● What you are asked to do:
Nothing but the lines from the start of the entries below through the line containing "Clear the Rating Object Fieldname field" should appear in the answer, copied exactly and free of pictures.

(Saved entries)
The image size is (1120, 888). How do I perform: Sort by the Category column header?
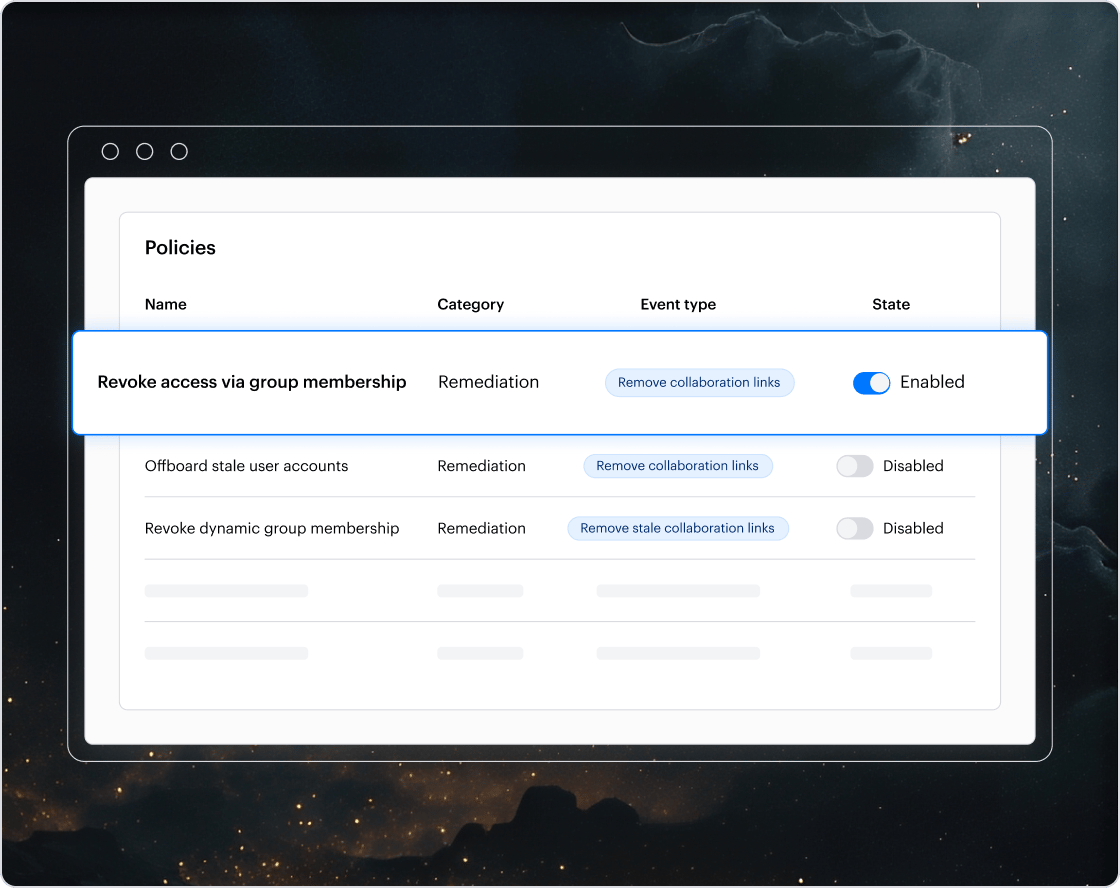point(470,304)
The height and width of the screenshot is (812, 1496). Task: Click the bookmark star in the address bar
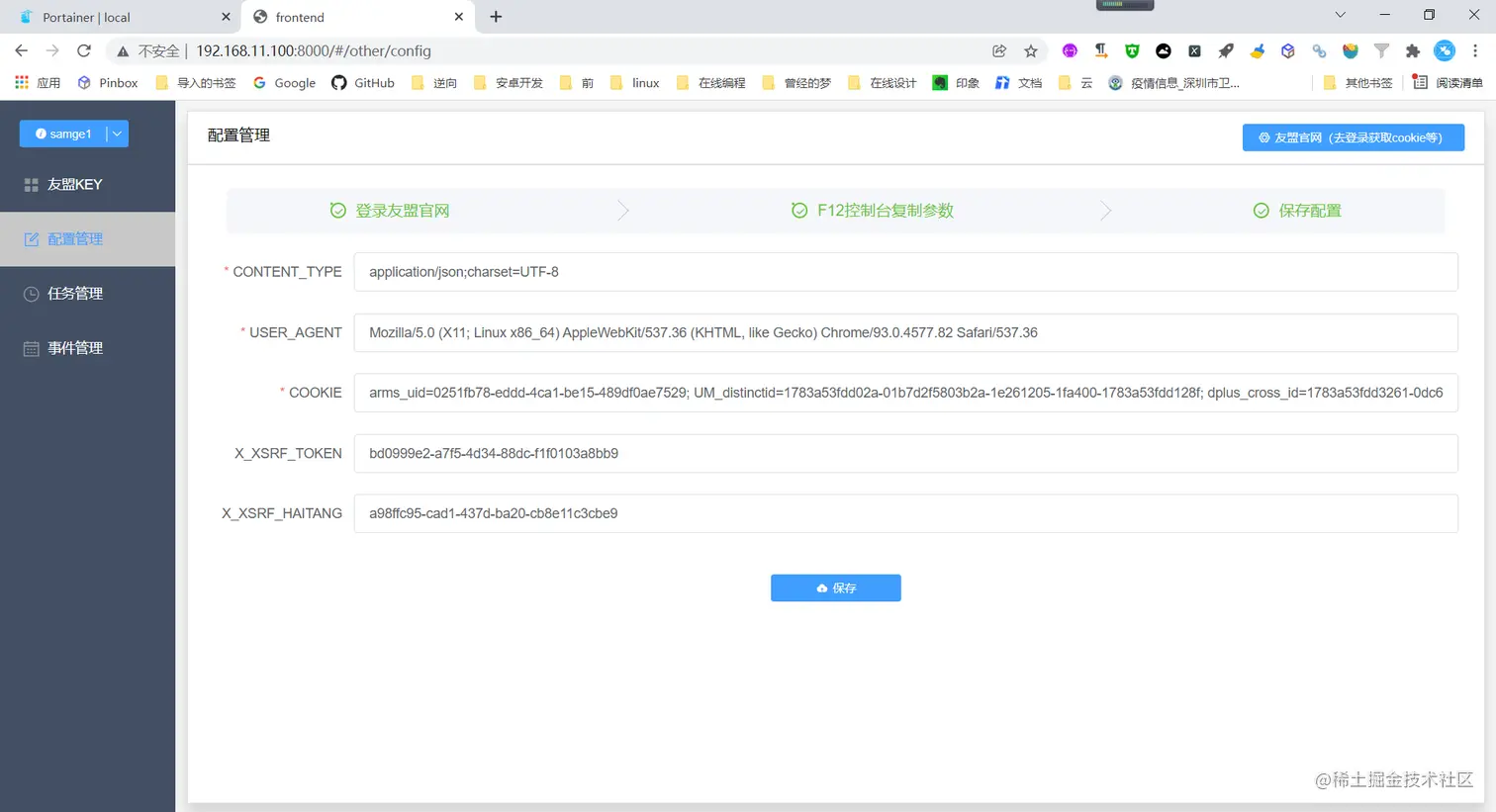1030,50
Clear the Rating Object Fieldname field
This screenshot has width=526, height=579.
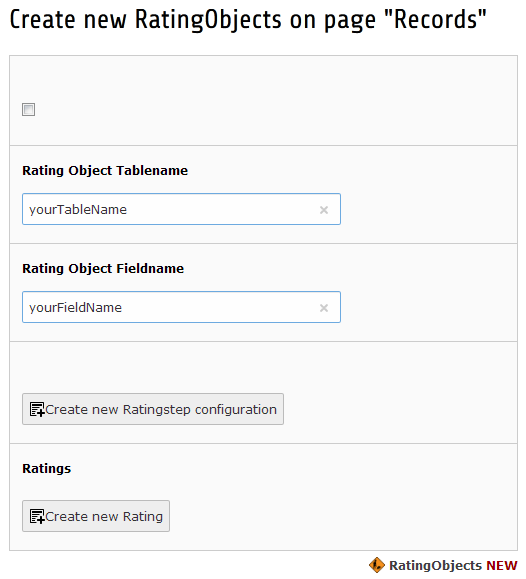click(x=324, y=308)
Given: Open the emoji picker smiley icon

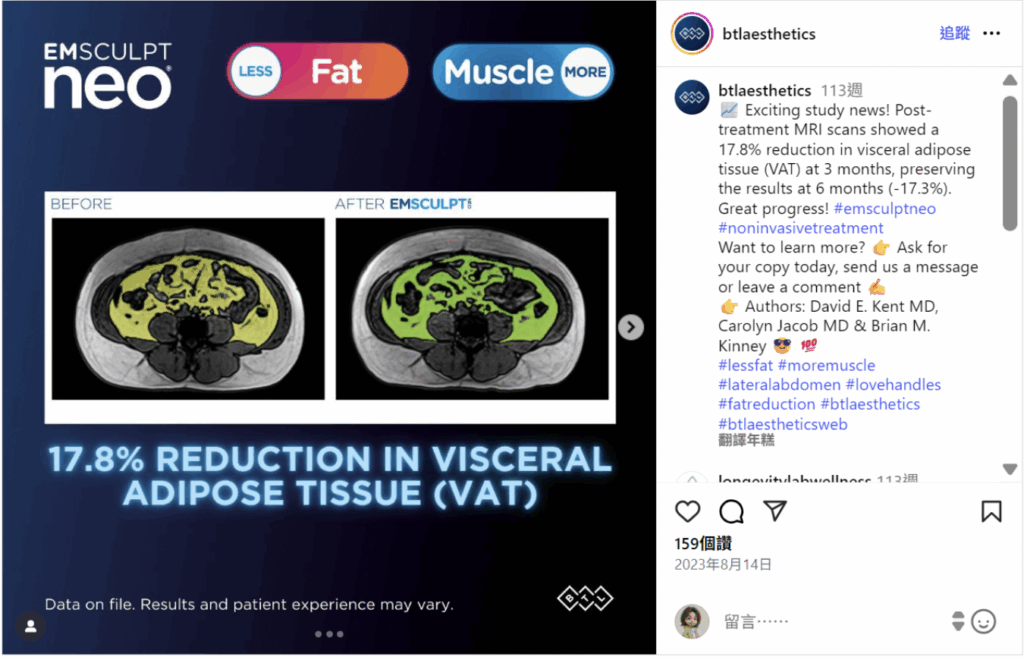Looking at the screenshot, I should [x=983, y=621].
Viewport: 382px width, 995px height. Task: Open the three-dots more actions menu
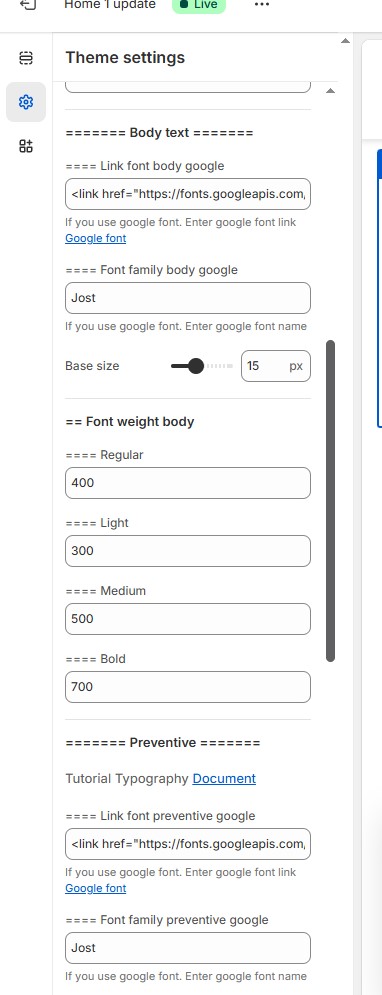click(x=261, y=5)
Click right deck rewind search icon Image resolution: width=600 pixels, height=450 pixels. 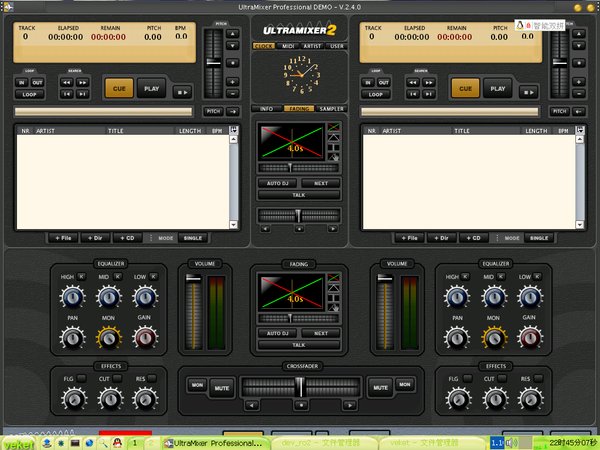tap(412, 81)
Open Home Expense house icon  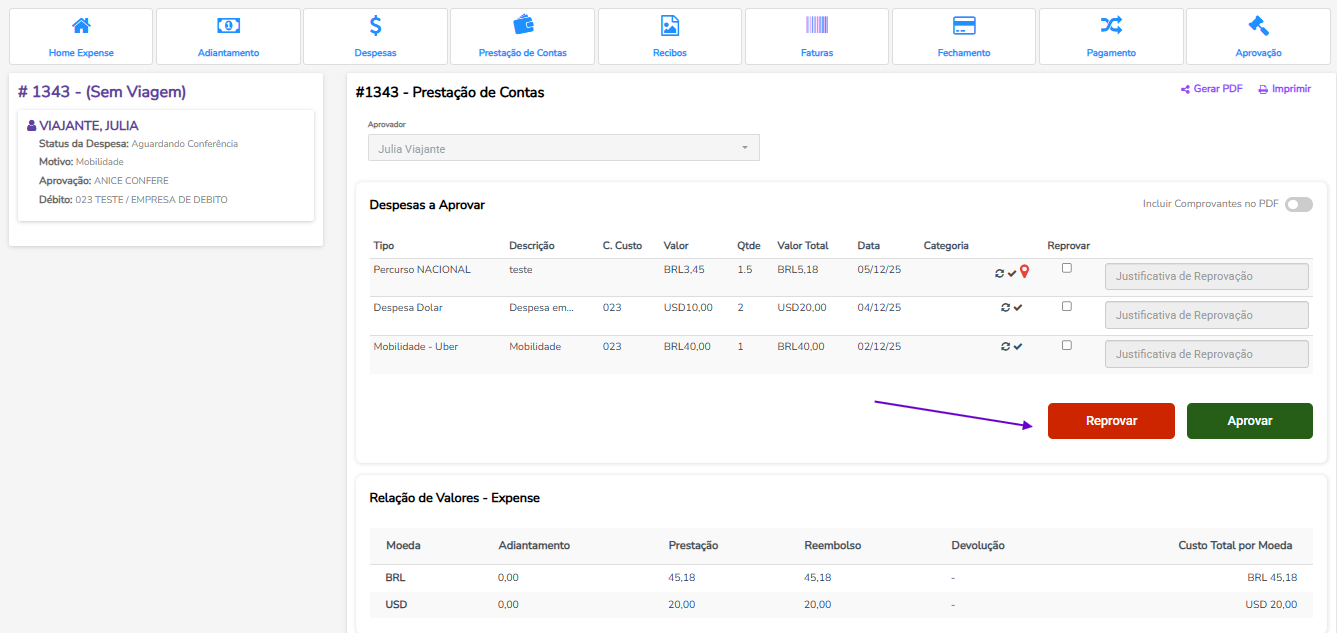(x=81, y=26)

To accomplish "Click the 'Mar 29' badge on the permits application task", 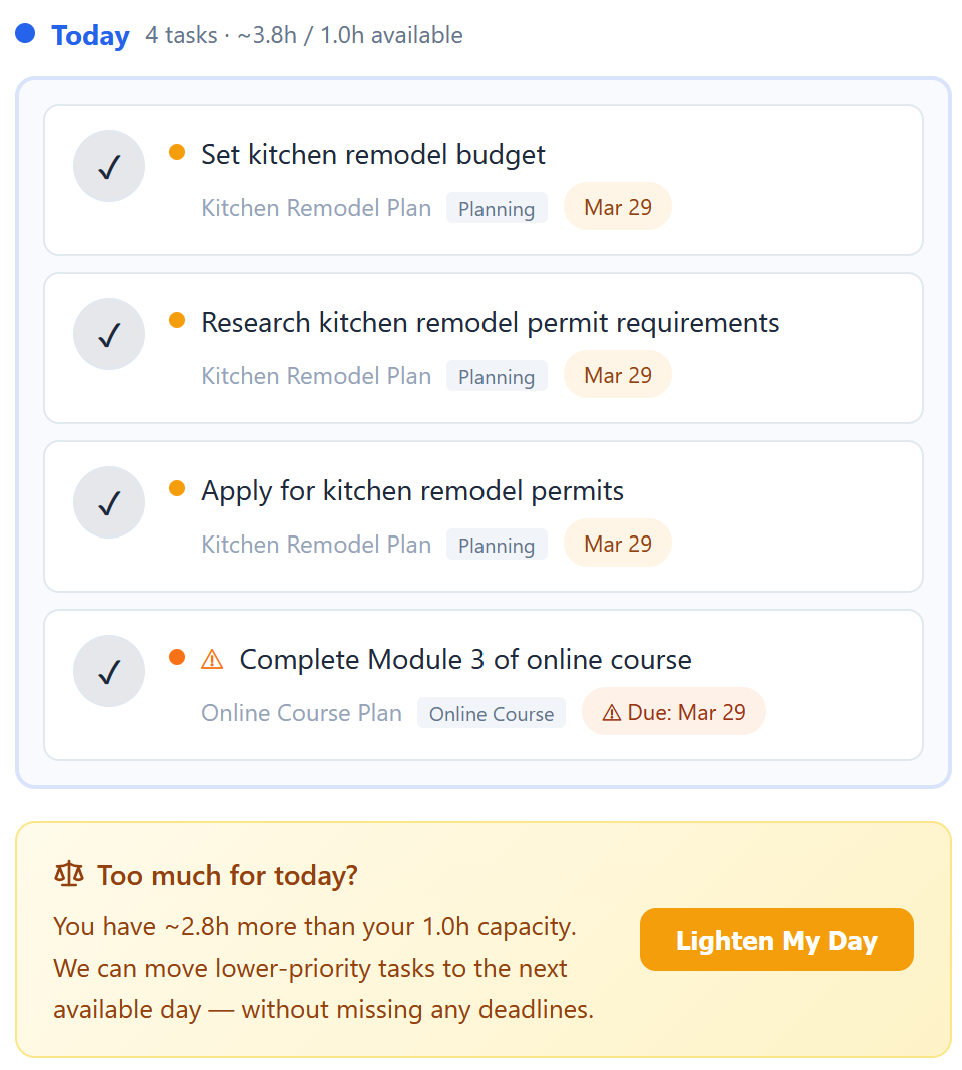I will pos(617,543).
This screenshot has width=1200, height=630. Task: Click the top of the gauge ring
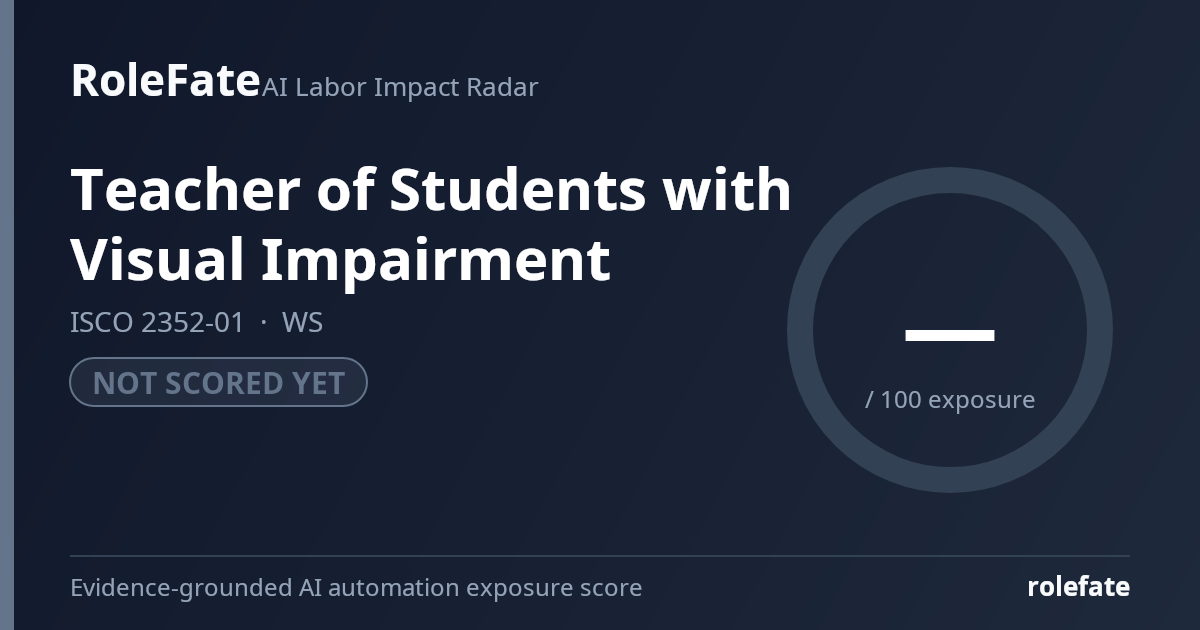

● Task response:
The image size is (1120, 888). How do I perform: Sort by the Category column header?
point(470,304)
The height and width of the screenshot is (812, 1496). Task: Click the bookmark star in the address bar
1030,50
Clear the Rating Object Fieldname field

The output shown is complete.